───── Reading text

I know this blog has been quiet for a while. It will likely continue to remain so. What motivates me to blog is most anger and frustration, although sometimes it’s happiness. I’ve seen the writing on the wall here for months, and I’ve been resigned to the outcome. That emotion doesn’t inspire me to blog, but instead inspires me to work harder at my job and spend more time with my family. Take care of you and yours and peek in here from time to time. I’m sure I’ll continue to have things to say, just on an infrequent basis.

The Painful Truth

I could’ve written this post a week ago. I waited. But the writing was on the wall, even then.

First:

Believe the polls. It’s fine to analyze the internals of the polls and point out when they don’t make sense. It’s particularly reasonable to do this when it’s six months out from the election, and no one knows what the electorate is going to look like. But when it gets down to three, two, and one week before the election, and you’re still not believing the polls, the problem is likely your premise, not theirs. Just the other day, I saw a rather famous person in the conservative Twittersphere picking apart a Rasmussen poll. Now, Rasmussen is consistently one of the friendliest polls to the GOP, and yet this person was still saying that if X on the poll was wrong and Y was wrong, that it was good for Romney. Sorry, but if you’re doing that a few days out from the election, and with the best poll you’ve got, it smacks of desperation. RCP poll averages are generally just about right. Remember that.

Second:

Nate Silver was right. If he got Virginia right, then he may have gone 50 for 50. I don’t know. I haven’t checked. Silver’s method is basically sound. I think there are things that could be done to improve it. But it’s basically ok. You can duplicate a significant part of his work in less than an hour in Excel. Just use the RCP poll numbers, and the Monte Carlo function in Excel. If you’d done that, you would’ve gotten results very similar to Silver’s. A lot of people on the right owe Silver an engraved apology today.

──────────

__Complete the following__.
a) According to the blog post, why will the blog likely stay quiet?
b) Copy word for word the part of the blog post that opens with the words containing "I know this" and closes with "wall, even then.".

───── Data excerpts

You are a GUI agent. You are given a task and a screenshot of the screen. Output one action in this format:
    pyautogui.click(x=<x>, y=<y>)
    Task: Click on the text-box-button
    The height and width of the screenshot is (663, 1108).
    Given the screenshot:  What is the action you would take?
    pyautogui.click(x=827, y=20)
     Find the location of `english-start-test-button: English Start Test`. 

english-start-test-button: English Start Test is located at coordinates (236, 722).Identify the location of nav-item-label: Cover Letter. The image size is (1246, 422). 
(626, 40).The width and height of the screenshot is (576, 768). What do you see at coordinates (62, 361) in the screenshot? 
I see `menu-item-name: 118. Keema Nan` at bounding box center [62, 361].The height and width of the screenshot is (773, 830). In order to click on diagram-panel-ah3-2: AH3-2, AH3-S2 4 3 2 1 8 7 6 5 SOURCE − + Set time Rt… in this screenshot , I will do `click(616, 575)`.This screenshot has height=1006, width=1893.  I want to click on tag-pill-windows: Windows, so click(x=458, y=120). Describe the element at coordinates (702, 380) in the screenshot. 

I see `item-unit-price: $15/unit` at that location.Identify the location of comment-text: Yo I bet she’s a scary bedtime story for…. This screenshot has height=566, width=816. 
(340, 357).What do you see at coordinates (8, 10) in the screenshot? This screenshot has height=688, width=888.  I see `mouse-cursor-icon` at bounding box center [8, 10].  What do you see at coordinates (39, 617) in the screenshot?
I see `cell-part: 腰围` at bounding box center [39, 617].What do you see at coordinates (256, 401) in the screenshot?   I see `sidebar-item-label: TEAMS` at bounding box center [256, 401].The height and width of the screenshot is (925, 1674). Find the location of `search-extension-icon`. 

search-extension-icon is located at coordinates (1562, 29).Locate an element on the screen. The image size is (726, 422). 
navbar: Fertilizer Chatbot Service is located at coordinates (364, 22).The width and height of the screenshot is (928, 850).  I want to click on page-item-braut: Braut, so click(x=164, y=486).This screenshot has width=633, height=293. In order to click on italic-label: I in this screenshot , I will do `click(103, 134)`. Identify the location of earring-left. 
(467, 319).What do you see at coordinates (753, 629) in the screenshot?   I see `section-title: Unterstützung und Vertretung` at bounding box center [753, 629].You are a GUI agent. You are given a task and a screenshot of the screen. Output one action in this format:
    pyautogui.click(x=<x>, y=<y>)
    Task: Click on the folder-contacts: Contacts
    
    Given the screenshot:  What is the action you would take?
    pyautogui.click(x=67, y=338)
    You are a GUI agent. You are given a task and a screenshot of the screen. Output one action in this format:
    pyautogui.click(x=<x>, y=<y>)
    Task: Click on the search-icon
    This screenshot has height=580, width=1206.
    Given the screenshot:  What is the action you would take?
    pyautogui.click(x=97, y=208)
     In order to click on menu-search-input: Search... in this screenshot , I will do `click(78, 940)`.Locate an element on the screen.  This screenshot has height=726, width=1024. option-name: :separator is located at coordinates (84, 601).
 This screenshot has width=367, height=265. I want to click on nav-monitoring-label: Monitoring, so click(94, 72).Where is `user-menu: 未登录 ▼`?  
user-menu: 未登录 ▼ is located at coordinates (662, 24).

──────────

__Written responses__.
a) What usually moves the writer to blog is anger and frustration, or sometimes happiness. Having long been resigned to the outcome, the writer feels an emotion that instead inspires harder work at the job and more time with family.

b)
I know this blog has been quiet for a while. It will likely continue to remain so. What motivates me to blog is most anger and frustration, although sometimes it’s happiness. I’ve seen the writing on the wall here for months, and I’ve been resigned to the outcome. That emotion doesn’t inspire me to blog, but instead inspires me to work harder at my job and spend more time with my family. Take care of you and yours and peek in here from time to time. I’m sure I’ll continue to have things to say, just on an infrequent basis.

The Painful Truth

I could’ve written this post a week ago. I waited. But the writing was on the wall, even then.